Let's start by recalling the concept of an electrical conductor. As we already know, every metallic body is an electrical conductor. In it, electrical charges can move easily. During the electrification of a conductive body, electrical charges exhibit an orderly movement that lasts for a short time. Upon ceasing this movement, we say that the body has reached electrostatic balance.
Thus, we can say that inside an electrostatic conductor, whether solid or hollow, the electric field is always null, while the electric potential is constant and different from zero. Here are two examples:
first example
Let's assume that we have a hollow metallic conductor, as shown in the figure below. Internally, in this conductor, there are several detectors of electrical charge, such as: double pendulum, simple pendulum and an electroscope. We electrify the conductor and wait for some time, observing the reaction of the charge detectors inside. Over time we will see that none of them manifest. See the figure below:
second example
Let's use the same hollow conductor as above, with the same charge detectors inside. This experiment aims to verify what happens to the charge detectors inside.
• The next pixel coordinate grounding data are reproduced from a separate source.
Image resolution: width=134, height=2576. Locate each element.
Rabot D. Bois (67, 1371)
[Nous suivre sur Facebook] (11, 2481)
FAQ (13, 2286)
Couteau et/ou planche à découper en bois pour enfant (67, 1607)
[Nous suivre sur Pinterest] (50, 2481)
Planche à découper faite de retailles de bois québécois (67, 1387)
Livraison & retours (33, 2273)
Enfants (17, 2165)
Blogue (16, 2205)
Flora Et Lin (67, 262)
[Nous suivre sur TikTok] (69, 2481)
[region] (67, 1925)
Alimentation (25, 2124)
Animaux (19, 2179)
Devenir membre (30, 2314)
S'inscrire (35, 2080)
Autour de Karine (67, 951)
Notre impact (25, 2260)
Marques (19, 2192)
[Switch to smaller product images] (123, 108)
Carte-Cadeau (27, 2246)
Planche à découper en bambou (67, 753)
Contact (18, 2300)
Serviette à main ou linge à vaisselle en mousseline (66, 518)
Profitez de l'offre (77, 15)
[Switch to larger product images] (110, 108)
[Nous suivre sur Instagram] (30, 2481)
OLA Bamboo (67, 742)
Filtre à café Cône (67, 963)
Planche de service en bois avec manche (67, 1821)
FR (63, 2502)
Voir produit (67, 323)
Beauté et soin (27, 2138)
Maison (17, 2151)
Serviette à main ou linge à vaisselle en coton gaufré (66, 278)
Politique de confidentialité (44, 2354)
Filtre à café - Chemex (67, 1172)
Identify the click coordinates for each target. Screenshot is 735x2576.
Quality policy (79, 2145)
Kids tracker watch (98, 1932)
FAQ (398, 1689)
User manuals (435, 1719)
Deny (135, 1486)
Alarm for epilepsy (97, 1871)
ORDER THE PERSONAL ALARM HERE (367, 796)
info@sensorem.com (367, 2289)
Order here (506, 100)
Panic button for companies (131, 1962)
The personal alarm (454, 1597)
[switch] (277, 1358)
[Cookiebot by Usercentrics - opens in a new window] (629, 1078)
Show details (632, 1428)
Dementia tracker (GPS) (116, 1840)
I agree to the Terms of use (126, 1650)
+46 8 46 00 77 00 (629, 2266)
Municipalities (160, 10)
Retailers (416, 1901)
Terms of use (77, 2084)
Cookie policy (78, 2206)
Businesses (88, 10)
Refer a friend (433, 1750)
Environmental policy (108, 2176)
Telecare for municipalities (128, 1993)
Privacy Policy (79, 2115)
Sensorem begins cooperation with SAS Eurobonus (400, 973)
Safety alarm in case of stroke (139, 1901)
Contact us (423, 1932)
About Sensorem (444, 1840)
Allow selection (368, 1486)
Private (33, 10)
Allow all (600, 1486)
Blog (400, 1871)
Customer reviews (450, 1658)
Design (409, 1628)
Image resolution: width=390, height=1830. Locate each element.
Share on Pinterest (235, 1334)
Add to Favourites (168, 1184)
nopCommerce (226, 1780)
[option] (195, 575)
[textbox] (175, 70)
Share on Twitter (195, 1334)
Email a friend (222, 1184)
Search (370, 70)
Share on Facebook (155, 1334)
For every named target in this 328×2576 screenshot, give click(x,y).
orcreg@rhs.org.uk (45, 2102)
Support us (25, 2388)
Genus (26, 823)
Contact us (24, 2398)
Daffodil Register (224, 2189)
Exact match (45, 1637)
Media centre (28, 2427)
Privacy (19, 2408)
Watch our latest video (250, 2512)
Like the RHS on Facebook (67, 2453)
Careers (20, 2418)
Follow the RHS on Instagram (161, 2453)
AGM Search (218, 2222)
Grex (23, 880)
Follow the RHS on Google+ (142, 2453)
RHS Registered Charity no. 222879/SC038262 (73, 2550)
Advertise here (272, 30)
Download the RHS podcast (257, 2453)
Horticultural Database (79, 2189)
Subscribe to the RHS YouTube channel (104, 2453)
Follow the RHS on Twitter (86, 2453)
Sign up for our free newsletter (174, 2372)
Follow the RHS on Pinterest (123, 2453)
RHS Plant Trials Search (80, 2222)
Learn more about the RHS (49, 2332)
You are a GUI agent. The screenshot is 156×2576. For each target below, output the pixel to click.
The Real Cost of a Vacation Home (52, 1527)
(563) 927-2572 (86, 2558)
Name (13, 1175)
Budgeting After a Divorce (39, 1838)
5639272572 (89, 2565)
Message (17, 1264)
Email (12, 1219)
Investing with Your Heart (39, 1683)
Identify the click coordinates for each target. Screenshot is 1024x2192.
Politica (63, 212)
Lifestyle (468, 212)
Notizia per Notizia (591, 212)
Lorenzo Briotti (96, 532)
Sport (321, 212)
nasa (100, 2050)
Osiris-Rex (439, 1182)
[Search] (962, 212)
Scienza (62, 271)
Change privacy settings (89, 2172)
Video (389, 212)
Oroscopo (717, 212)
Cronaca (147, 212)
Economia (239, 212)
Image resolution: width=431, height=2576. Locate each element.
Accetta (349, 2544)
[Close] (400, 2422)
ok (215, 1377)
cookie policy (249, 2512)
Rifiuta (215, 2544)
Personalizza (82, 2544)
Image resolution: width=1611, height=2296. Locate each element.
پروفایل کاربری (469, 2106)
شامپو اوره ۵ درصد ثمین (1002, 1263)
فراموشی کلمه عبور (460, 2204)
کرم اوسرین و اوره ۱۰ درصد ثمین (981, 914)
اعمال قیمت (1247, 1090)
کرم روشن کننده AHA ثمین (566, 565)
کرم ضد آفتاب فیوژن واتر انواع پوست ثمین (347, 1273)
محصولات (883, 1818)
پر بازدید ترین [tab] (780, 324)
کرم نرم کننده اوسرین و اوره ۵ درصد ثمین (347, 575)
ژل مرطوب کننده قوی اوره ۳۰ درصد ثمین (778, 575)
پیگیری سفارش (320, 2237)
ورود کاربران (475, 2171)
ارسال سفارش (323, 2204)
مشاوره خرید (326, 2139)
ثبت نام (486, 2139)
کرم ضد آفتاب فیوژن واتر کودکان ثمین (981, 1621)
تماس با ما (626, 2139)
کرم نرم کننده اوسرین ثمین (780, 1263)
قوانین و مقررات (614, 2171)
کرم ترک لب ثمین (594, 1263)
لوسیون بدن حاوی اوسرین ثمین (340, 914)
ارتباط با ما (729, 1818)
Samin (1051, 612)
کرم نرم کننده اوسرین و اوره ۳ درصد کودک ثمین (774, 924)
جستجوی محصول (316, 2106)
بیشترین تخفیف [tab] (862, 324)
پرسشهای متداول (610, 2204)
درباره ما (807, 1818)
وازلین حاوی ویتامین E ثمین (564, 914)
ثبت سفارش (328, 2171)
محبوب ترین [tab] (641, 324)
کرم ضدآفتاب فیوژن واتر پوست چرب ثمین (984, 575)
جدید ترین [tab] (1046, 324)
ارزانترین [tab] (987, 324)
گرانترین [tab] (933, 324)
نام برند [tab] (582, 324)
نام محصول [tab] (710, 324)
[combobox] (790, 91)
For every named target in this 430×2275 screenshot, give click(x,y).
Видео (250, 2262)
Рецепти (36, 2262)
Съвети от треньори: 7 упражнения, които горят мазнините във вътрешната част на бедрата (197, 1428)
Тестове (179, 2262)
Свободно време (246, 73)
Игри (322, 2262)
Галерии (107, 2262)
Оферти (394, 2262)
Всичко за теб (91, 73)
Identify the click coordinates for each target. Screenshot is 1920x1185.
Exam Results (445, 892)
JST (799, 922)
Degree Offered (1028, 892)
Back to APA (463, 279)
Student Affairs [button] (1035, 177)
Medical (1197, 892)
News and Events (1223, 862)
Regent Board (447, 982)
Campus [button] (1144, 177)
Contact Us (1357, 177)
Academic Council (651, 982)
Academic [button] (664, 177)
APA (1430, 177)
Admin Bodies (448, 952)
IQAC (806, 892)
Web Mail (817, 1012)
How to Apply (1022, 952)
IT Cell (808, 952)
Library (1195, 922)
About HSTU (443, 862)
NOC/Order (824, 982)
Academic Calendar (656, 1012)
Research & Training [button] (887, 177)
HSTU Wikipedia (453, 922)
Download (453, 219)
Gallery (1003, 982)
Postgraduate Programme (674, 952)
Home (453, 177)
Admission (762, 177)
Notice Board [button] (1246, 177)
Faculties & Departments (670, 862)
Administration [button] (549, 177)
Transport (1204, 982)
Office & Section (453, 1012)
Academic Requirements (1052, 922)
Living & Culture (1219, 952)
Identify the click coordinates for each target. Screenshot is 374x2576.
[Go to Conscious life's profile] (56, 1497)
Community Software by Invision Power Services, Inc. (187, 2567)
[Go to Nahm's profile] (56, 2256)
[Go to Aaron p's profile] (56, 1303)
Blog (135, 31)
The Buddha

We approach A another electrified body, B, which will be the inductor. We immediately observe the induction on the outer surface of A and the displacement of electrical charges, as shown in the figure below. However, the charge detectors inside A do not manifest, which demonstrates that the internal field remains null. Consequently, the inner potential remains constant.
We say that A's metallic casing protected the instruments inside, functioning as a kind of protective shield, that is, as a electrostatic shield.